__What you have to do__: From the line containing "Task: Click the bottom-right" down to the final entry below, restate each line word for word.

(Collected data entries)
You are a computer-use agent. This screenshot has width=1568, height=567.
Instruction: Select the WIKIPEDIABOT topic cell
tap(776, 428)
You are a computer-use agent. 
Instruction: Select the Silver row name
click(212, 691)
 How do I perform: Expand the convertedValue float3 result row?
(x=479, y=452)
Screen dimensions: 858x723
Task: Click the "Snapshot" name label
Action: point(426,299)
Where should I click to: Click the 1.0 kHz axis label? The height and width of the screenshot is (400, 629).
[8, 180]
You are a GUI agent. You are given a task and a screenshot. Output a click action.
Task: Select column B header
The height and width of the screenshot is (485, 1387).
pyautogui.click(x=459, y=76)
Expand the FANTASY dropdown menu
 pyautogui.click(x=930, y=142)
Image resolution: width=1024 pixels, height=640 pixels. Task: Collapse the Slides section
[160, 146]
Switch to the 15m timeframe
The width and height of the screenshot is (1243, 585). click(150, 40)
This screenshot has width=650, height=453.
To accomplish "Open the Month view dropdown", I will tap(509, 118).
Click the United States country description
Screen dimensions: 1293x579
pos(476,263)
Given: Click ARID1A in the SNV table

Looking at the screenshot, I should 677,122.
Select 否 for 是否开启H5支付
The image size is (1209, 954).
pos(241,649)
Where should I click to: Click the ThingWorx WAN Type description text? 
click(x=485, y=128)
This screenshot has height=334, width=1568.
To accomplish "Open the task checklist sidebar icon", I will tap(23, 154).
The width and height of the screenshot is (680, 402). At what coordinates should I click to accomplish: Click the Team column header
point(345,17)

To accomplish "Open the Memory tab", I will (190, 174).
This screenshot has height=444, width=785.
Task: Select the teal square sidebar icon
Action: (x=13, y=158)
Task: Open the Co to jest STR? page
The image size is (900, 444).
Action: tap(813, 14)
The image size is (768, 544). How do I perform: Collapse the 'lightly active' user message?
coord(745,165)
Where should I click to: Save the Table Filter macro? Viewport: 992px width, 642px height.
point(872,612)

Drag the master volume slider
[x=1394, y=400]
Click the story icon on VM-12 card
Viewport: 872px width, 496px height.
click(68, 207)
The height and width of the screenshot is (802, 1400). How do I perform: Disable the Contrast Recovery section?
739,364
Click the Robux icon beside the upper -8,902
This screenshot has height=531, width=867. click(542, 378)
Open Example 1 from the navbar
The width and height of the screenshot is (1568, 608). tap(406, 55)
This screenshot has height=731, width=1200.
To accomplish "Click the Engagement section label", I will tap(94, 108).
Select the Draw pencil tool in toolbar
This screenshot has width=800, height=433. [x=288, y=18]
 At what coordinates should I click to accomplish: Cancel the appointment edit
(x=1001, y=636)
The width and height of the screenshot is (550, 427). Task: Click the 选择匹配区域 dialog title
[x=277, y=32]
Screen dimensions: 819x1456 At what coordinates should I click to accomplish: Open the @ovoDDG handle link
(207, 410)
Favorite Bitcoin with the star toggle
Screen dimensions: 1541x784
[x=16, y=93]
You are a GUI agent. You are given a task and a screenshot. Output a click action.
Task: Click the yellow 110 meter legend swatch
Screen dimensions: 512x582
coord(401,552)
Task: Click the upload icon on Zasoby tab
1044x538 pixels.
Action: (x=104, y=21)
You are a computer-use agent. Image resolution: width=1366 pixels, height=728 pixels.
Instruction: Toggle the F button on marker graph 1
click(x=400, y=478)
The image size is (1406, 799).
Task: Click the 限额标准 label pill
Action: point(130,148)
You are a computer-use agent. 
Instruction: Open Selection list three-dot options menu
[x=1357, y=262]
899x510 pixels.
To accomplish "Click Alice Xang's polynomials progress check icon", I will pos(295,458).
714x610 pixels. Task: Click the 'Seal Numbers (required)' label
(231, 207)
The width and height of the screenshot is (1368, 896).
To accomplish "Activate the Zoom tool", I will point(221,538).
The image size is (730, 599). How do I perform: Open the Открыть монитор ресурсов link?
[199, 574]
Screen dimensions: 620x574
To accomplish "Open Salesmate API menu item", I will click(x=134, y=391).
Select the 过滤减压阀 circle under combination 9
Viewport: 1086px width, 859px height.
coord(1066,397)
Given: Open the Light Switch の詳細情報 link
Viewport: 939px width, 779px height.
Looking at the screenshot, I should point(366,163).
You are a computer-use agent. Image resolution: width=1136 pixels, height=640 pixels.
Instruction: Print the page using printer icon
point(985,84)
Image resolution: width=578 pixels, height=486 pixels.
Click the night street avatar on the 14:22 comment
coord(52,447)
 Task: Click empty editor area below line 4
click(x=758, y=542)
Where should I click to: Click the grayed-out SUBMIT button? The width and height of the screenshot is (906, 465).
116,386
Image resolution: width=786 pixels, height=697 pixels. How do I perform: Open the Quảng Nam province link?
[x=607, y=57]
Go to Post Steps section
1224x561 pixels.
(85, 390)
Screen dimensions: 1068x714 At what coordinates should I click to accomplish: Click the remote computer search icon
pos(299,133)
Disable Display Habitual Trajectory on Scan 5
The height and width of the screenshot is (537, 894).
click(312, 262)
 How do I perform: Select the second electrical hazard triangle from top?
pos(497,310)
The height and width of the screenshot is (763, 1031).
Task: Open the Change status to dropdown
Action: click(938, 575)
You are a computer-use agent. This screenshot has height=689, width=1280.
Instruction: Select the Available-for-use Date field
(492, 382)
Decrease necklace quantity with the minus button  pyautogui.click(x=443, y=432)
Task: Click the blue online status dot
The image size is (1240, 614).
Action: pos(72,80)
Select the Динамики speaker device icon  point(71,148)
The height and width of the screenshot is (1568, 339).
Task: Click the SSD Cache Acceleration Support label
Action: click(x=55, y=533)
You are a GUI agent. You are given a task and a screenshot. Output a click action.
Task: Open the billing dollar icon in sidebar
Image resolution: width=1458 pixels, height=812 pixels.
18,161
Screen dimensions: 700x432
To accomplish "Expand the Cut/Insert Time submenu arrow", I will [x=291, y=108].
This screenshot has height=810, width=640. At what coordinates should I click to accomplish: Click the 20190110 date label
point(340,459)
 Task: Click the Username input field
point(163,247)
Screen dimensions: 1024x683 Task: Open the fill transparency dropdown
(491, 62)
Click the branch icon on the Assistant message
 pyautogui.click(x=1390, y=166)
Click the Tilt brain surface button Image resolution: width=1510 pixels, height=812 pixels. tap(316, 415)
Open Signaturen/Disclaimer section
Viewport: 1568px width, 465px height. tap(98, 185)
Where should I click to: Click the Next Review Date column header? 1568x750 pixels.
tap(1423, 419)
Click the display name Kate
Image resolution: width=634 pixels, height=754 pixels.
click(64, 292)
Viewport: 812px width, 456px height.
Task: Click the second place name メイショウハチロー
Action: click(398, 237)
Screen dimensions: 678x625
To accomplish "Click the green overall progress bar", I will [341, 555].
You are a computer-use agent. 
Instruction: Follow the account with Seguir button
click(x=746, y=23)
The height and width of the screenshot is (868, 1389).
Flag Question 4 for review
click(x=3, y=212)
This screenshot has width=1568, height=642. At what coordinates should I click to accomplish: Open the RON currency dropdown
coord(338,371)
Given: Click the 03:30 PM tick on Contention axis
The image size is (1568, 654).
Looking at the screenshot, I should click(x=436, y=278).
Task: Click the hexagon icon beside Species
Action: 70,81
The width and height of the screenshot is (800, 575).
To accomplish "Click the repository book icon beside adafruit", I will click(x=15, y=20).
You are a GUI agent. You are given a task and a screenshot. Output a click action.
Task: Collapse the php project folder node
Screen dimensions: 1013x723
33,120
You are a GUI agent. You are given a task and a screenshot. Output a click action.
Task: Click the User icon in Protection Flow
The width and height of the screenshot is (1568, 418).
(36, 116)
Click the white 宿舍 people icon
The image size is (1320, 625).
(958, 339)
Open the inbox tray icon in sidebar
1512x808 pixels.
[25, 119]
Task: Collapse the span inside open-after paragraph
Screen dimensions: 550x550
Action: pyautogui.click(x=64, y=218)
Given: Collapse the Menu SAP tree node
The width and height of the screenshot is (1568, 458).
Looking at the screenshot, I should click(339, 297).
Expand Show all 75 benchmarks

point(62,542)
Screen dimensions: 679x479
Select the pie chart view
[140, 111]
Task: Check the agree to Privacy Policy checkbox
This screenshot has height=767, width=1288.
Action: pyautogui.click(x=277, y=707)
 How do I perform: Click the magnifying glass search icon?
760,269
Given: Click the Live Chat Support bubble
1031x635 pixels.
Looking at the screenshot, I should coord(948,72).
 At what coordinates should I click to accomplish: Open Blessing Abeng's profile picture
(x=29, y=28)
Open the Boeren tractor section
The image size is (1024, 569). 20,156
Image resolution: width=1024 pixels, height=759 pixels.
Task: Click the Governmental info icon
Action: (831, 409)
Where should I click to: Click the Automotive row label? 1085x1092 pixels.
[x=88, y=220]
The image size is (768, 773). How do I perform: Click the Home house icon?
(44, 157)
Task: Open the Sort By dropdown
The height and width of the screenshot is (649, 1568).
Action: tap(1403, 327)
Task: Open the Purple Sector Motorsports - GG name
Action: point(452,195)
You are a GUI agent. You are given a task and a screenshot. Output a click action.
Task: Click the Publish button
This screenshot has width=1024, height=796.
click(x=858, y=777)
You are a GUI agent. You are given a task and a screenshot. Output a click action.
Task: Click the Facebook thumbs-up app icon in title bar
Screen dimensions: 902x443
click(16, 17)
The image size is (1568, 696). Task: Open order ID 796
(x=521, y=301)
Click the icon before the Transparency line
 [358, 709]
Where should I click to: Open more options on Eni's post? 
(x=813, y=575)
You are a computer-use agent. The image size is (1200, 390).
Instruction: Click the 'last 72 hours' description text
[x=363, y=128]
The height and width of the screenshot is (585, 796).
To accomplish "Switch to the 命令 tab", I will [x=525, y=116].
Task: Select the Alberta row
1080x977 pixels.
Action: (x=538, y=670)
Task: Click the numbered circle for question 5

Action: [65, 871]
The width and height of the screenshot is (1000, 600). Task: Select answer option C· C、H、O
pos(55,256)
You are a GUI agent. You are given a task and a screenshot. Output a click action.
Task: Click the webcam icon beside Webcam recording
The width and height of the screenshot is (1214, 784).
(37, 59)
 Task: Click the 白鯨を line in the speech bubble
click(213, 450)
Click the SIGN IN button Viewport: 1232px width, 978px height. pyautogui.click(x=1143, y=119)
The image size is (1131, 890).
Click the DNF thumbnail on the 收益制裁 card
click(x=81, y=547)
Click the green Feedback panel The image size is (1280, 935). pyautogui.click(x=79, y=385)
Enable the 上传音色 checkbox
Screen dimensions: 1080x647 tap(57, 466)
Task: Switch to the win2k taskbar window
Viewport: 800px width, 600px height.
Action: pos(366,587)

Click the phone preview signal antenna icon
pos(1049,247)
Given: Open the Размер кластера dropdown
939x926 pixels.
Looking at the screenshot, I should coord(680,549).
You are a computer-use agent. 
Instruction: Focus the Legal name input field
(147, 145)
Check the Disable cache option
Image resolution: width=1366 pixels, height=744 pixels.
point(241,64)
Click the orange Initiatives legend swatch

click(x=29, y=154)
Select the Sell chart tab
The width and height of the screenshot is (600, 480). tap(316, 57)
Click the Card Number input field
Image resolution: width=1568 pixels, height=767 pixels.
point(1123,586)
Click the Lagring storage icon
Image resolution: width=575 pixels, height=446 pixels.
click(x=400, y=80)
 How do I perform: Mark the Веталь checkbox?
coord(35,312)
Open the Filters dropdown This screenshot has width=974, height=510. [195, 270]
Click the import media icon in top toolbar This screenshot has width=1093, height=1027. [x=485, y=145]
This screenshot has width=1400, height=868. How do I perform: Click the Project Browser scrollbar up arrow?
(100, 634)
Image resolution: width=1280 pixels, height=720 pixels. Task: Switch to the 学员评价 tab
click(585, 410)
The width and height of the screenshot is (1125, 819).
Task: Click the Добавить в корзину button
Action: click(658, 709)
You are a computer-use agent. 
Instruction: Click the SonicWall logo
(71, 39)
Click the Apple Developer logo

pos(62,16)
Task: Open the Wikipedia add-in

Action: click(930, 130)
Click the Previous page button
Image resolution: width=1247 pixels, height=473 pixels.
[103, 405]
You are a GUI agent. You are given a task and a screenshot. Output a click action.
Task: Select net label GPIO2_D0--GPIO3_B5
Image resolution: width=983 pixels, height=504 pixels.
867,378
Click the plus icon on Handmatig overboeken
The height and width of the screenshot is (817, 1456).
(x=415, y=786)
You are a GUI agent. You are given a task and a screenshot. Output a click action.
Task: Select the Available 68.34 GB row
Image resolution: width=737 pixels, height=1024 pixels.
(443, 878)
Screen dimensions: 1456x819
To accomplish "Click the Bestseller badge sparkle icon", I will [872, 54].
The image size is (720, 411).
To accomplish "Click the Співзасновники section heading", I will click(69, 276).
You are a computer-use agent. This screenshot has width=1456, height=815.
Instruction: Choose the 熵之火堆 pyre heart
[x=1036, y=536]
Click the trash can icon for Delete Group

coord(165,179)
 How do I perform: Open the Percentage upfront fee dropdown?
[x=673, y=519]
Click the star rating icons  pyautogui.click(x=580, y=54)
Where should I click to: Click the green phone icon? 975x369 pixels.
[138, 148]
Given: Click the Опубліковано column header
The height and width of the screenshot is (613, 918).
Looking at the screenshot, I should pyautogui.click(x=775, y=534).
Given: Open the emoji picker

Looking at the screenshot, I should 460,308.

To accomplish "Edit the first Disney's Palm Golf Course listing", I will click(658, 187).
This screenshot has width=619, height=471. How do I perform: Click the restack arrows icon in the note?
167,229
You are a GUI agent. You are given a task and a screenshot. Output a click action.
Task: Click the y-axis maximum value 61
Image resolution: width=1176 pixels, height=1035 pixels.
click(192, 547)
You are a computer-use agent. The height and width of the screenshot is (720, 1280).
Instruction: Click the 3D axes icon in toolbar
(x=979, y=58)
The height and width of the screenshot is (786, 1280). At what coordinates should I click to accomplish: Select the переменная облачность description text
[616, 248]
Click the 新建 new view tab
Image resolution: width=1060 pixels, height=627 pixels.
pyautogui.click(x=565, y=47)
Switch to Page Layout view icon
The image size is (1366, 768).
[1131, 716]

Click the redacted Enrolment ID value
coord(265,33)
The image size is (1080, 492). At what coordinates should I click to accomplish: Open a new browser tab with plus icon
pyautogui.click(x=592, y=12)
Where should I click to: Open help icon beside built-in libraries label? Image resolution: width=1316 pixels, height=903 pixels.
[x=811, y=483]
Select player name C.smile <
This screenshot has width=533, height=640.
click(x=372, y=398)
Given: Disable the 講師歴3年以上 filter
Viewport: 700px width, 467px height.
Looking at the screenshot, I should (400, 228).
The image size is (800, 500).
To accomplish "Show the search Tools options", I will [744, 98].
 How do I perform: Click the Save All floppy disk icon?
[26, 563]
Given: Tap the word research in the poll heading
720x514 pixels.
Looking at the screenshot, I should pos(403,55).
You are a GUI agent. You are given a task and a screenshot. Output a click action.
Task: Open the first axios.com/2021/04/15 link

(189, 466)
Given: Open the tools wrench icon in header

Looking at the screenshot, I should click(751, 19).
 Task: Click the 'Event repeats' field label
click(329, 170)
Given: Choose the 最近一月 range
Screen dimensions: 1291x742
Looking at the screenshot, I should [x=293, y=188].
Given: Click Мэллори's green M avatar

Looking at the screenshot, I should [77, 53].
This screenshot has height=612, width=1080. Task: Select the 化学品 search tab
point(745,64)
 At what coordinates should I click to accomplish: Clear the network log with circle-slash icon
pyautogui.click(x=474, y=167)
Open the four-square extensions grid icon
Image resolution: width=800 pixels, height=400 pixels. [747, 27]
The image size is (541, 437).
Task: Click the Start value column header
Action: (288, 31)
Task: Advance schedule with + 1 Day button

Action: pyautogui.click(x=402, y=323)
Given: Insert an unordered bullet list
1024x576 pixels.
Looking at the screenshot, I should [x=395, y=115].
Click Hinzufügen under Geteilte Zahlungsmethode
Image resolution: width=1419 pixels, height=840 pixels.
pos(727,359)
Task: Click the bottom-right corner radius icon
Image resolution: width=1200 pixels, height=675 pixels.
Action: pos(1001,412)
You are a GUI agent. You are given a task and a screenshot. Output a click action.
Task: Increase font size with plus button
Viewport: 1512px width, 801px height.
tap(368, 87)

__Your solution__:
Task: Click the bottom-right corner radius icon
Image resolution: width=1200 pixels, height=675 pixels.
Action: pos(1001,412)
You are a GUI agent. You are given a task and a screenshot. Output a click action.
Task: Increase font size with plus button
Viewport: 1512px width, 801px height.
tap(368, 87)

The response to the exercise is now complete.